» **The task**
Retype all of the entries exactly as they appear.

Records for this task: Begin

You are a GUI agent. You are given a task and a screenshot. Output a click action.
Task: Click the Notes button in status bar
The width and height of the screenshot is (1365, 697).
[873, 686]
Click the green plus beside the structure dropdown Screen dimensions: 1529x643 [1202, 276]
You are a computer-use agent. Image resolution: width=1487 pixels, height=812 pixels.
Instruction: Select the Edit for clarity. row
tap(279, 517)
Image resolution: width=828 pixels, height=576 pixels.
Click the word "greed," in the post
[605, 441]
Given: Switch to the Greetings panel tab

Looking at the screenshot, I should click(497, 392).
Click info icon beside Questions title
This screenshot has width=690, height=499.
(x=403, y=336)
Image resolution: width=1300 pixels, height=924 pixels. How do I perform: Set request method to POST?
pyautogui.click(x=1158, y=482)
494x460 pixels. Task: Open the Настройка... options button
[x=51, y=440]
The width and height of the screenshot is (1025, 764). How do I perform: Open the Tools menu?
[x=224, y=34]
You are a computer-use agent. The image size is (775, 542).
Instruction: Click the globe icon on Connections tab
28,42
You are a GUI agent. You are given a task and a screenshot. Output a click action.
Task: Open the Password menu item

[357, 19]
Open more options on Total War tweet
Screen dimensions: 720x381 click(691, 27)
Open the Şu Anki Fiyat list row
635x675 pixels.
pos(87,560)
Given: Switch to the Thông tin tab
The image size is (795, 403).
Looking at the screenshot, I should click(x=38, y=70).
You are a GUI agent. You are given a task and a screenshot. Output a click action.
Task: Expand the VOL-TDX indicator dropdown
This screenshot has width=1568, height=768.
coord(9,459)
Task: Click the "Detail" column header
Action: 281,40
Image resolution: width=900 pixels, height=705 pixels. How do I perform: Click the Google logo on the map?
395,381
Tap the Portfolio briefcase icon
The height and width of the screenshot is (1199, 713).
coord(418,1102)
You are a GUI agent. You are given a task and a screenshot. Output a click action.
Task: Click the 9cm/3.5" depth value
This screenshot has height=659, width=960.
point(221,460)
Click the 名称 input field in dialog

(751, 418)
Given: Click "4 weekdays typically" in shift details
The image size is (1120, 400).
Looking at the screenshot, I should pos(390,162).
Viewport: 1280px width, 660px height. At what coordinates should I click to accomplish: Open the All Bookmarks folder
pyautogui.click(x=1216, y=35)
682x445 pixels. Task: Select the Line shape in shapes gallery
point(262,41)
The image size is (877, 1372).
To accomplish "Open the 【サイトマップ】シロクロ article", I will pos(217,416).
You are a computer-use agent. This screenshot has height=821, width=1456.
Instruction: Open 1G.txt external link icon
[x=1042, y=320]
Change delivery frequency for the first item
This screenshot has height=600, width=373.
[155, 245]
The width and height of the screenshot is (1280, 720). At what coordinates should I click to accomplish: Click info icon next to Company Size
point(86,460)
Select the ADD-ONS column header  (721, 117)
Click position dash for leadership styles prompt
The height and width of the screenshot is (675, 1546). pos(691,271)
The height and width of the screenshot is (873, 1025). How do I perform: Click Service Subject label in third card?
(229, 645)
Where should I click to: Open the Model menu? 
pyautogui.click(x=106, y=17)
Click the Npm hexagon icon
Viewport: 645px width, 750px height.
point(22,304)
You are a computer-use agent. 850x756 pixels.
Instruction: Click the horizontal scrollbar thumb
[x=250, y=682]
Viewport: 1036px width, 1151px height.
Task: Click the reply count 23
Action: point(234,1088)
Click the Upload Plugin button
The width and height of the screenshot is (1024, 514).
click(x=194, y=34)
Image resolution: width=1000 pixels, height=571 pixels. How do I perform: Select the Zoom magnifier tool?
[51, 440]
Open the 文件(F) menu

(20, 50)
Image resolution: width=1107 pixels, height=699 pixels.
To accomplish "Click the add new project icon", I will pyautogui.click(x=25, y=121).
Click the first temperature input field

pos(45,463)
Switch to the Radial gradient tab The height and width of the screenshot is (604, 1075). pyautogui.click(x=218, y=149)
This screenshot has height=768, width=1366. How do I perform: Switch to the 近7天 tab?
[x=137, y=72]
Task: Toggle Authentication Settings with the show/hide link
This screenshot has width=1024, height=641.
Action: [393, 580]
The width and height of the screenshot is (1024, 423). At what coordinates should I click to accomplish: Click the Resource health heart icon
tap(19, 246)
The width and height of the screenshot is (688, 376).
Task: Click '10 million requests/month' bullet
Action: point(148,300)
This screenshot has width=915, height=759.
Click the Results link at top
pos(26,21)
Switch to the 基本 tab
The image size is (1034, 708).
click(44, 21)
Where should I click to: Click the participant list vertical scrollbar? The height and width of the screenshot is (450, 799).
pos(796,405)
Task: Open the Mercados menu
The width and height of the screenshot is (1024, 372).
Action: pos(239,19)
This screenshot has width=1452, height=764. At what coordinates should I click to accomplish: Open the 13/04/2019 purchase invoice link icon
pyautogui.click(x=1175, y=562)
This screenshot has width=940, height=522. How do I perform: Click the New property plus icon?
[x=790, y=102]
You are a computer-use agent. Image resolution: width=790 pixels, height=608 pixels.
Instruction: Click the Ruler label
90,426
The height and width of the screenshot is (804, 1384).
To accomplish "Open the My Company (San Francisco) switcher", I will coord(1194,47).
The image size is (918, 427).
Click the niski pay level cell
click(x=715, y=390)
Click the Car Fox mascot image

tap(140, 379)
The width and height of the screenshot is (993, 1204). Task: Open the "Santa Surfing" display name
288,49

Records for this task: End

» **Expected answer**
You are a GUI agent. You are given a task and a screenshot. Output a click action.
Task: Click the Notes button in status bar
The width and height of the screenshot is (1365, 697).
[873, 686]
Click the green plus beside the structure dropdown Screen dimensions: 1529x643 [1202, 276]
You are a computer-use agent. Image resolution: width=1487 pixels, height=812 pixels.
Instruction: Select the Edit for clarity. row
tap(279, 517)
Image resolution: width=828 pixels, height=576 pixels.
Click the word "greed," in the post
[605, 441]
Given: Switch to the Greetings panel tab

Looking at the screenshot, I should click(497, 392).
Click info icon beside Questions title
This screenshot has width=690, height=499.
(x=403, y=336)
Image resolution: width=1300 pixels, height=924 pixels. How do I perform: Set request method to POST?
pyautogui.click(x=1158, y=482)
494x460 pixels. Task: Open the Настройка... options button
[x=51, y=440]
The width and height of the screenshot is (1025, 764). How do I perform: Open the Tools menu?
[x=224, y=34]
You are a computer-use agent. The image size is (775, 542).
Instruction: Click the globe icon on Connections tab
28,42
You are a GUI agent. You are given a task and a screenshot. Output a click action.
Task: Open the Password menu item

[357, 19]
Open more options on Total War tweet
Screen dimensions: 720x381 click(691, 27)
Open the Şu Anki Fiyat list row
635x675 pixels.
pos(87,560)
Given: Switch to the Thông tin tab
The image size is (795, 403).
Looking at the screenshot, I should click(x=38, y=70).
You are a GUI agent. You are given a task and a screenshot. Output a click action.
Task: Expand the VOL-TDX indicator dropdown
This screenshot has width=1568, height=768.
coord(9,459)
Task: Click the "Detail" column header
Action: 281,40
Image resolution: width=900 pixels, height=705 pixels. How do I perform: Click the Google logo on the map?
395,381
Tap the Portfolio briefcase icon
The height and width of the screenshot is (1199, 713).
coord(418,1102)
You are a GUI agent. You are given a task and a screenshot. Output a click action.
Task: Click the 9cm/3.5" depth value
This screenshot has height=659, width=960.
point(221,460)
Click the 名称 input field in dialog

(751, 418)
Given: Click "4 weekdays typically" in shift details
The image size is (1120, 400).
Looking at the screenshot, I should pos(390,162).
Viewport: 1280px width, 660px height. At what coordinates should I click to accomplish: Open the All Bookmarks folder
pyautogui.click(x=1216, y=35)
682x445 pixels. Task: Select the Line shape in shapes gallery
point(262,41)
The image size is (877, 1372).
To accomplish "Open the 【サイトマップ】シロクロ article", I will pos(217,416).
You are a computer-use agent. This screenshot has height=821, width=1456.
Instruction: Open 1G.txt external link icon
[x=1042, y=320]
Change delivery frequency for the first item
This screenshot has height=600, width=373.
[155, 245]
The width and height of the screenshot is (1280, 720). At what coordinates should I click to accomplish: Click info icon next to Company Size
point(86,460)
Select the ADD-ONS column header  (721, 117)
Click position dash for leadership styles prompt
The height and width of the screenshot is (675, 1546). pos(691,271)
The height and width of the screenshot is (873, 1025). How do I perform: Click Service Subject label in third card?
(229, 645)
Where should I click to: Open the Model menu? 
pyautogui.click(x=106, y=17)
Click the Npm hexagon icon
Viewport: 645px width, 750px height.
point(22,304)
You are a computer-use agent. 850x756 pixels.
Instruction: Click the horizontal scrollbar thumb
[x=250, y=682]
Viewport: 1036px width, 1151px height.
Task: Click the reply count 23
Action: point(234,1088)
Click the Upload Plugin button
The width and height of the screenshot is (1024, 514).
click(x=194, y=34)
Image resolution: width=1000 pixels, height=571 pixels. How do I perform: Select the Zoom magnifier tool?
[51, 440]
Open the 文件(F) menu

(20, 50)
Image resolution: width=1107 pixels, height=699 pixels.
To accomplish "Click the add new project icon", I will pyautogui.click(x=25, y=121).
Click the first temperature input field

pos(45,463)
Switch to the Radial gradient tab The height and width of the screenshot is (604, 1075). pyautogui.click(x=218, y=149)
This screenshot has height=768, width=1366. How do I perform: Switch to the 近7天 tab?
[x=137, y=72]
Task: Toggle Authentication Settings with the show/hide link
This screenshot has width=1024, height=641.
Action: [393, 580]
The width and height of the screenshot is (1024, 423). At what coordinates should I click to accomplish: Click the Resource health heart icon
tap(19, 246)
The width and height of the screenshot is (688, 376).
Task: Click '10 million requests/month' bullet
Action: point(148,300)
This screenshot has width=915, height=759.
Click the Results link at top
pos(26,21)
Switch to the 基本 tab
The image size is (1034, 708).
click(44, 21)
Where should I click to: Click the participant list vertical scrollbar? The height and width of the screenshot is (450, 799).
pos(796,405)
Task: Open the Mercados menu
The width and height of the screenshot is (1024, 372).
Action: pos(239,19)
This screenshot has width=1452, height=764. At what coordinates should I click to accomplish: Open the 13/04/2019 purchase invoice link icon
pyautogui.click(x=1175, y=562)
This screenshot has width=940, height=522. How do I perform: Click the New property plus icon?
[x=790, y=102]
You are a computer-use agent. Image resolution: width=790 pixels, height=608 pixels.
Instruction: Click the Ruler label
90,426
The height and width of the screenshot is (804, 1384).
To accomplish "Open the My Company (San Francisco) switcher", I will coord(1194,47).
The image size is (918, 427).
Click the niski pay level cell
click(x=715, y=390)
Click the Car Fox mascot image

tap(140, 379)
The width and height of the screenshot is (993, 1204). Task: Open the "Santa Surfing" display name
288,49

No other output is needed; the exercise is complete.